A 33-year-old man took to social media anonymously to open up about his excessive addiction to prostitutes and how it’s affecting, and almost made him suicidal. Read his confession below:
I’m a scientist, so I know I’m clearly addicted. I just had to create this account to stay anonymous because what I’m about to spill is so shameful to me. Even worse, is that I don’t know what the end will be because I lack total control of my third leg. Alright guys, my dick is my only problem right now. In fact I feel so depressed and traumatised.
I have everything going well for me, I make enough money to buy just anything moderate. I have not been to the hospital for over a decade because the need never raised. So what’s my problem? I can’t answer that question because I’m so confused. I know I’m addicted to prostitutes and I haven’t been able to tame this dick of mine.
I’m a very shy guy, I find it hard to socialize with men not to talk off the opposite sex. So, I started with masturbation which lasted over a decade. Then I started making good money, I felt masturbation wasn’t what I want, that I had to stop it.
I started visiting prostitutes. Its over 5yrs now, and all I want is to Bleep them all. Yeah, that’s how I feel. Bleep all the women, yet I can’t even approach one. So, I go for the easy way, prostitutes!
My biggest problem right now, isn’t that I’m so addicted to prostitutes or spending money (over 70k every month), but I have had 35 prostitutes without protection. I’m so mad right now because I just bleeped a public toilet without protection. It’s the only reason I decided to share this with you all. I’m suffering.
I have decided to get a girlfriend, I wish to marry next year, but I’m so ashamed, I don’t deserve any woman. Apart from the prostitutes I had without protection, I have had sex with 102 prostitutes in total. And I’m just 33yrs. Gosh! I feel so dirty!
I’m so obsessed with women, and I feel masturbation is the culprit. I fear more that I may not stop even if I have the most beautiful girl on earth by my side. I read the story of a lady who claimed her husband was obsessed with prostitutes in Canada, it shocked me so hard.
Is there anyone who has faced same predicament as mine? How did you win? No woman is safe with me, not even minors because I can’t control this dick of mine.
Without alcohol, prostitutes are never attractive to me. So, I must take some alcohol to be in the mood.
Last night, on my regular routine, after drinking alcohol, I met this chubby lady. She was so sexy. I told her exclusively, I find it hard having sex without condom, that I only wanted her to give me a handjob. I pay well, so this girls know me already, it’s a fight to have me in their room.

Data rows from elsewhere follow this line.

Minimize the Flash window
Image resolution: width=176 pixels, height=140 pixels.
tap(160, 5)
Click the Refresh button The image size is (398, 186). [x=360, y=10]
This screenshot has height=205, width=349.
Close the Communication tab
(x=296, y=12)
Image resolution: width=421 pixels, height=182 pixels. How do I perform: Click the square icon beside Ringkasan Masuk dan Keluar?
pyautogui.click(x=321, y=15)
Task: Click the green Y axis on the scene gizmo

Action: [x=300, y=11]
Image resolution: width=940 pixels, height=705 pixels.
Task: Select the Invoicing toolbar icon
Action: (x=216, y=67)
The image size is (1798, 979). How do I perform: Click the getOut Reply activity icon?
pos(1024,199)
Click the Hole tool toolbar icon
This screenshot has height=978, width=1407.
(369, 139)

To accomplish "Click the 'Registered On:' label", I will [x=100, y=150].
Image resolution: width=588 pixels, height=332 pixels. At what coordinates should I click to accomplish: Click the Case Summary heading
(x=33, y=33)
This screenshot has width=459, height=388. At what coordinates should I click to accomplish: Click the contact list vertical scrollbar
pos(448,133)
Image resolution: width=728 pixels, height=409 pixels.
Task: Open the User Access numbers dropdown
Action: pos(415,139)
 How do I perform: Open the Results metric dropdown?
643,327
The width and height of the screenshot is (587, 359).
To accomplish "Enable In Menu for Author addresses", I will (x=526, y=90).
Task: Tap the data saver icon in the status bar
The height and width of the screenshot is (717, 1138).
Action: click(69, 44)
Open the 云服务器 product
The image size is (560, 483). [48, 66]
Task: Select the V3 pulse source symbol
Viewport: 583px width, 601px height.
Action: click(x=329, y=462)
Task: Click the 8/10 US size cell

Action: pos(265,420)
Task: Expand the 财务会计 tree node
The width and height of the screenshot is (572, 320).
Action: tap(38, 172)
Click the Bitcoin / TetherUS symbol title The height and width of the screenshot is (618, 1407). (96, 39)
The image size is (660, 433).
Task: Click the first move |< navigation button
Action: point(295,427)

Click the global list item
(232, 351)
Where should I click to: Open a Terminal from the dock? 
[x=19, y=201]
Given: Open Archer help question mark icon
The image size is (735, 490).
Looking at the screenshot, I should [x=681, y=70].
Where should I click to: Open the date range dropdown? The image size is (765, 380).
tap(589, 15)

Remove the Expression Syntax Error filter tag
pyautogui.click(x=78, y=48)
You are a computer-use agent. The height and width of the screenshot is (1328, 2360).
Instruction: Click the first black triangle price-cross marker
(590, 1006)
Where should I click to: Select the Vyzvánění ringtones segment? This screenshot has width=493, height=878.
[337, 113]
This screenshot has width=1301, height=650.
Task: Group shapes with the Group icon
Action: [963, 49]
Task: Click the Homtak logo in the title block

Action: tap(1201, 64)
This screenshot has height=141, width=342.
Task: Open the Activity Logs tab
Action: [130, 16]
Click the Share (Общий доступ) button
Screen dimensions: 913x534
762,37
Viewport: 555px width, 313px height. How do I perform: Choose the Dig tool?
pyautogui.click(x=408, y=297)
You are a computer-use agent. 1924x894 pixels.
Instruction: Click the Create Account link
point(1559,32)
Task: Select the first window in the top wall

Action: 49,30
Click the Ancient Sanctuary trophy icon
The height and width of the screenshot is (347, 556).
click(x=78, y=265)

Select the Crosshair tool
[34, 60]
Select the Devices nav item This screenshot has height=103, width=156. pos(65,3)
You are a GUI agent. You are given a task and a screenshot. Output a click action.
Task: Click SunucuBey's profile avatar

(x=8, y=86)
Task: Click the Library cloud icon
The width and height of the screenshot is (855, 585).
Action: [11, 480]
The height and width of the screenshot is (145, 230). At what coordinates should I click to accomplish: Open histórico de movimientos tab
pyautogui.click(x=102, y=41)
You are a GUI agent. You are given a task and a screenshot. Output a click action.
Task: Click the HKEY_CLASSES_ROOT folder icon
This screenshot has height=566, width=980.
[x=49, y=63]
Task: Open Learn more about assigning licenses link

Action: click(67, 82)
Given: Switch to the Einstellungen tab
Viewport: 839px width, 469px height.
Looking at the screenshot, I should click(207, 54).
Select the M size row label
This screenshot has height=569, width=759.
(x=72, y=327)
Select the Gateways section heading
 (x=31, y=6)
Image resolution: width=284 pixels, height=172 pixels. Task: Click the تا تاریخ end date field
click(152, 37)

She gave me a Mouth Gig which I wasn’t okay with, but I felt save to some extent. After giving me Mouth Gig for a long while, I didn’t reach climax. I started mastubating, hoping to reach climax. Still it didn’t happen. The lady was already like, f××k me without condom, but don’t release inside. I was contemplating in my mind, Gosh! Not again. Eventually, I reasoned, f××k it! I had her without protection and it took less than 5 minutes for me to reach climax.
This is exactly the same scenario that plays out in all my shameful adventures with these women. And I’m so feld up right now. I can go on and on, but I don’t like writing long epistles. Gosh! I have sex evey 2 days! I can’t even go just 1 week without sex. Although I haven’t masturbated in the last 5 yrs, addiction to prostitutes is killing me. How do I even stop this whole sh××t? I feel suicidal.
Please note, it took me a whole lot to share my problem here. I won’t take it funny with anyone who says this isn’t real. I just want your honest opinion (castigation or advice), please state it. If you don’t have anything to say, please and please keep your mouth shot. I want more opinion on my predicament. Thanks!